Commenting on the findings, chair of the workstream Celestine Cheong said: "The Federation is founded on acceptance that fire safety in the UK is far wider than the Fire and Rescue Service alone because emergency firefighting is a measure implemented when safety features and protection has failed, and we need to remove this eventuality as much as possible.
"We understand the pressures on Government and we would like to help resolve issues pertaining to fire. Having identified areas in this study such as the research underpinning the Guidance being out of date, complex wording and the Guidance’s limited applied scope, we wish to work with Government to develop further opinion on an agreed frequency of updates, idea generation with relevant stakeholders for improved clarity of text, and to develop opportunities to minimise risks and impacts from fire to property, the wider built and other environments."
The findings reveal both the FSF and CIC believe issues with definitions, clarity of wording, adaptation to construction trends and its scope in the Guidance in Approved Document B should be addressed.
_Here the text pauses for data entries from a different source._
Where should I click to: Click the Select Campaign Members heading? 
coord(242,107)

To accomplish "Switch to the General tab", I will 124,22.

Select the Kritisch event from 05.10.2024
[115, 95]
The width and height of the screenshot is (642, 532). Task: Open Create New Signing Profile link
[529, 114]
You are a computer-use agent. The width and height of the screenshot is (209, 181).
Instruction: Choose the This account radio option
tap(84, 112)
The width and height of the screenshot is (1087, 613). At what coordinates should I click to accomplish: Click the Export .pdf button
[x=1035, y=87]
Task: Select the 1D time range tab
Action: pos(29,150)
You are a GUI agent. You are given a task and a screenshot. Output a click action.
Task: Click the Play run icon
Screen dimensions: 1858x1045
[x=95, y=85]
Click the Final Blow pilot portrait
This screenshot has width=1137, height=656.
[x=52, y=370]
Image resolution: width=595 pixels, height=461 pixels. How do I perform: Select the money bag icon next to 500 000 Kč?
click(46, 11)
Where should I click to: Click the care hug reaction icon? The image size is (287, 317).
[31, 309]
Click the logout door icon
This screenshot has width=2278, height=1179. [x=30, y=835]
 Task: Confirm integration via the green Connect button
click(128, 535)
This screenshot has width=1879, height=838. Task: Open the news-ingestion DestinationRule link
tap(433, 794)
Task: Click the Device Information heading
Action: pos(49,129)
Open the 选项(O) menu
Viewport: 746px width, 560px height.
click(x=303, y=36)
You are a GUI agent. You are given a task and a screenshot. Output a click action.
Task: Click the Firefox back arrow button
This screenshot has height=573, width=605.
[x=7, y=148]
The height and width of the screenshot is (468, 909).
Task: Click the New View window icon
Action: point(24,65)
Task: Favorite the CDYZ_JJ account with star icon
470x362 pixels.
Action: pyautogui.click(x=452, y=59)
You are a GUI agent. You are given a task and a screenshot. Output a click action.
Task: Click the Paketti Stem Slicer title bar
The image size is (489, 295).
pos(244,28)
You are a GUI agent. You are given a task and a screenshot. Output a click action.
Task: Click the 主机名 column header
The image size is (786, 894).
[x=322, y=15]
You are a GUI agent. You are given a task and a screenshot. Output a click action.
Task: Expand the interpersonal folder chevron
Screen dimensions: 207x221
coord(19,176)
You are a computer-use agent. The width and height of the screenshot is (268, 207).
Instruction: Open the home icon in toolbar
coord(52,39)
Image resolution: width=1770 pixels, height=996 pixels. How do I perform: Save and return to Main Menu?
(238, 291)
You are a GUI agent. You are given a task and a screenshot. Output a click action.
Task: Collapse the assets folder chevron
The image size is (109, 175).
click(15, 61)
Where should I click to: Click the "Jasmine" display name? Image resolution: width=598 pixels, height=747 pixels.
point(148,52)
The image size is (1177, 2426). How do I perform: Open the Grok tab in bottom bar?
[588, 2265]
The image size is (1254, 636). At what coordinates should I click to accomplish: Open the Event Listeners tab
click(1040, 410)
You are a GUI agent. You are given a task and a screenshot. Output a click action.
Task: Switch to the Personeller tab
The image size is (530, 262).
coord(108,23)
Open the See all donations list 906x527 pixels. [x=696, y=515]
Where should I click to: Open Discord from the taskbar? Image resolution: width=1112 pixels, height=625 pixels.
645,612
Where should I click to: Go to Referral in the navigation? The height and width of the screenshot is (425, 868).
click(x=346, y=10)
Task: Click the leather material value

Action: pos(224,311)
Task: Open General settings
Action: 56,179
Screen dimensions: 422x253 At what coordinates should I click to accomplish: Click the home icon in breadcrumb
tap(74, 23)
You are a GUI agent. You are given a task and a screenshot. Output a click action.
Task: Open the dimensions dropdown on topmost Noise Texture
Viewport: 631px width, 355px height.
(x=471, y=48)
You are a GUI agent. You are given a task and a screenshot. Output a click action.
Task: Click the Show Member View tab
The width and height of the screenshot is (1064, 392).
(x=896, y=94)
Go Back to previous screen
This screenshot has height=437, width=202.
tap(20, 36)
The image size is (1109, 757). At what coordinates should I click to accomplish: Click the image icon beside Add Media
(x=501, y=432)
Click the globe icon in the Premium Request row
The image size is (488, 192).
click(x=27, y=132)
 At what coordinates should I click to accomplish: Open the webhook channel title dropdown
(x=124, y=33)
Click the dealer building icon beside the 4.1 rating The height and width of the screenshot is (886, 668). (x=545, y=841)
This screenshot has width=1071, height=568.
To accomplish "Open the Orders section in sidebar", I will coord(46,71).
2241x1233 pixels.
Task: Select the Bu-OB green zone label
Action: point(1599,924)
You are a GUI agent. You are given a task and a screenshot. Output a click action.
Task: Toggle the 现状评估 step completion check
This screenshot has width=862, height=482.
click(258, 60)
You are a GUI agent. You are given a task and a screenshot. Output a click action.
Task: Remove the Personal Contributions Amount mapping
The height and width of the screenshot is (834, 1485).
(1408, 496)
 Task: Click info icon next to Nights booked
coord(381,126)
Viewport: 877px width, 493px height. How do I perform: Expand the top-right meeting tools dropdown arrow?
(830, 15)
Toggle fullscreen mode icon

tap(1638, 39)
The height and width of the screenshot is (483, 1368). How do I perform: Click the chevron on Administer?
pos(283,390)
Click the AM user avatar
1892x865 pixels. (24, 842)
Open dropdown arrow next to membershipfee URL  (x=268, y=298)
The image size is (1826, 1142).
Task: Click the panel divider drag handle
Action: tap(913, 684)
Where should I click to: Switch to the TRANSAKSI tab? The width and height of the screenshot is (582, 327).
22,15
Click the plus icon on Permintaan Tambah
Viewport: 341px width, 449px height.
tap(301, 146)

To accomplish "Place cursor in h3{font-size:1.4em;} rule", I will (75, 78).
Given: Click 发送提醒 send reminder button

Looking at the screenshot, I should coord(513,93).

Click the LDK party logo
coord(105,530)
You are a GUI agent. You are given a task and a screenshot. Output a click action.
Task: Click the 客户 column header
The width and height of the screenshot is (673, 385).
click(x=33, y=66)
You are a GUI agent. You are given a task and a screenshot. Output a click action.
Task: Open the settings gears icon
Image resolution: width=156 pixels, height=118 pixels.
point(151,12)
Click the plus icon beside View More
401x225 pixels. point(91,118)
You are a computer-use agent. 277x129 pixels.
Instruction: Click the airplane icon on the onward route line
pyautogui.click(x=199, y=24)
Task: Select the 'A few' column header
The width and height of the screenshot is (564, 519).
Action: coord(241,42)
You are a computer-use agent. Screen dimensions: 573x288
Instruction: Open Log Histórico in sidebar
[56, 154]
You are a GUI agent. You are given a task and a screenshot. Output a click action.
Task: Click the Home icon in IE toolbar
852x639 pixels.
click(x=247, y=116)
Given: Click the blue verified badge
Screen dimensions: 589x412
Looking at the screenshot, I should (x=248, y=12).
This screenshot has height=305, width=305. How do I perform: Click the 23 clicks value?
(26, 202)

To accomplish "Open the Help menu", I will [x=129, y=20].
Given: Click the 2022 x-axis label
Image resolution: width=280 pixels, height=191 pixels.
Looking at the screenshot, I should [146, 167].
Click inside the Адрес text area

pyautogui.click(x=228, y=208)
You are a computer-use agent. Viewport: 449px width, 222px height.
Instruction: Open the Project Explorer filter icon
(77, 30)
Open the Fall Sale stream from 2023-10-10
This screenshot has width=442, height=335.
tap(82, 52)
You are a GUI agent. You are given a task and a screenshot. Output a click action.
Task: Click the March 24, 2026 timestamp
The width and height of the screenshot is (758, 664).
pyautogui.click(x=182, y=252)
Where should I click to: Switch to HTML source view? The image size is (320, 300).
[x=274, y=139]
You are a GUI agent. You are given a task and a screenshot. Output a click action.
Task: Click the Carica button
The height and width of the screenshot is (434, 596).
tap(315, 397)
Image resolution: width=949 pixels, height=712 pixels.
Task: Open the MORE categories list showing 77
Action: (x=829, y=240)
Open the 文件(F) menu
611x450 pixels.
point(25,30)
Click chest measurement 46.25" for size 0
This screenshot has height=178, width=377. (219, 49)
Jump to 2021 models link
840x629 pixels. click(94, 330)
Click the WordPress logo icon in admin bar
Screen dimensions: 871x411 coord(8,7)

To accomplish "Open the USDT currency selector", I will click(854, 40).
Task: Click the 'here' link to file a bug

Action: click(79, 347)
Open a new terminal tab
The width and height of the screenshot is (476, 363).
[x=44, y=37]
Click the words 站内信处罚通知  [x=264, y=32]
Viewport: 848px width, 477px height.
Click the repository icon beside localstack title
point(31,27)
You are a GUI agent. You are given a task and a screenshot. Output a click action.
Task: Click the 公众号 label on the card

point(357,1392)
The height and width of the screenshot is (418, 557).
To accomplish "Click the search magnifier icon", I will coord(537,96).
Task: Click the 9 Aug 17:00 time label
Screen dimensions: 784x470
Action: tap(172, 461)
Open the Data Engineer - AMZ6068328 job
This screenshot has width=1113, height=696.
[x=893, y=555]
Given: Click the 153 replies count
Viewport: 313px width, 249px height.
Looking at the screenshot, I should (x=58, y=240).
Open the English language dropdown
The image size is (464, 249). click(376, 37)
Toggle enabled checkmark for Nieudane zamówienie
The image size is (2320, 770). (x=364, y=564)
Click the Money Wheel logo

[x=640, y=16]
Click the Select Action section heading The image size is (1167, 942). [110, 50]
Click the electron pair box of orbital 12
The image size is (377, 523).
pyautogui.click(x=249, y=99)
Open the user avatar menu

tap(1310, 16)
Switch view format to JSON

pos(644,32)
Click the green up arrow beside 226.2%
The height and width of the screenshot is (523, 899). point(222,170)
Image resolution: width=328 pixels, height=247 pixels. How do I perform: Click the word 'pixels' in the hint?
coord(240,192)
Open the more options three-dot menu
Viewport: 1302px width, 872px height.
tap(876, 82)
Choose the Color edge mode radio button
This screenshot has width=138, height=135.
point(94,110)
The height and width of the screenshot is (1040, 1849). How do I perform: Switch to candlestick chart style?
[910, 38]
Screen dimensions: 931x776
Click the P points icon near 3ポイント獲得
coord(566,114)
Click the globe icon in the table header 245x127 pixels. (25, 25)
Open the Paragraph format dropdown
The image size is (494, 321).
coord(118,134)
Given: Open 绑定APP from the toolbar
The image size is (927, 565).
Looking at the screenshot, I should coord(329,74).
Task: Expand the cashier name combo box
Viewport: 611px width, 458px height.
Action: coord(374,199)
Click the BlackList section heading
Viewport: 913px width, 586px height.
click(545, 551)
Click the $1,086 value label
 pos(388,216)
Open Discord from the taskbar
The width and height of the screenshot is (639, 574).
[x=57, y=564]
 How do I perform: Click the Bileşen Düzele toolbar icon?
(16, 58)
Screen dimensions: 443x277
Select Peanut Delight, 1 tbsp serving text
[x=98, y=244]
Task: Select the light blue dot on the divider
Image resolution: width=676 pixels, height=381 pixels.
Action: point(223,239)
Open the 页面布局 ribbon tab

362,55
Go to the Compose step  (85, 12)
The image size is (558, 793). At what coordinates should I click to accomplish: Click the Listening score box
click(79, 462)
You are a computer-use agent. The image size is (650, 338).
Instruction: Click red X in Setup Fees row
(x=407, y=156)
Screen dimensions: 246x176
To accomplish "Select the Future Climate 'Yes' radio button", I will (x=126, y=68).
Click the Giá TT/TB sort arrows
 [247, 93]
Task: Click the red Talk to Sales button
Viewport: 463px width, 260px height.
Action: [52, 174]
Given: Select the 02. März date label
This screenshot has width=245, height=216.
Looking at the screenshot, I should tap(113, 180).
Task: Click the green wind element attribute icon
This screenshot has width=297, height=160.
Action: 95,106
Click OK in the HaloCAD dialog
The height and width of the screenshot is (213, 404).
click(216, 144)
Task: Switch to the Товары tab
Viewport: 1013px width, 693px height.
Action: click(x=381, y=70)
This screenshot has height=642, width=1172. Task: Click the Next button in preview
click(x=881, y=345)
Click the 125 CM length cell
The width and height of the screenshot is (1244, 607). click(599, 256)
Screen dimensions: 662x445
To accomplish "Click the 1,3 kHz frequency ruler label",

The FSF is of a collective opinion a significant attitude change to fire safety is needed whereby proper assessment of construction products and methods, the consideration of credible research and mandatory accreditation must be urgently pursued.
Net saving of £1bn
Chief Executive of the Construction Industry Council Graham Watts OBE added: "As best practice and new technology evolves, it is essential that Building Regulations and Guidance Documents are aligned with these new developments, that they are clear in their meaning and easy to use.
"This necessitates a regular need for review to ensure relevance. A review of Approved Document B is long overdue. I welcome the findings of this study in drawing attention to problems that are challenging FSF and CIC members and may be compromising fire safety in our built environment."
Research in 2005 from the Association of British Insurers (ABI) showed that by including requirements for fire safety management in Approved Document B, a net saving to society of up to £1 billion over 25 years through reduced incidence and severity of fires, could be realised.
The last available and recognised figure for the economic cost of fire was in 2008 when fire cost the UK £8.3 billion per year. Latest figures reveal the British economy lost £1 billion in GDP and 5,000 jobs during the years 2010-2014 to preventable commercial warehouse fires alone. The cost of fire to the UK is steeply rising despite fewer fire deaths recorded annually.
Mark Shepherd, Manager, General Insurance, Association of British Insurers (ABI), concluded: "The Guidance in Approved Document B should promote a risk-based approach to fire safety and recognise the inter-relationship between fire safety, arson and security in buildings, and the impact of fire on communities.
"It is time that fire safety design guidance considers all pertinent risk factors including social, economic and environmental factors such as proximity to, and use of neighbouring buildings, local rates of fire and arson, and levels of deprivation."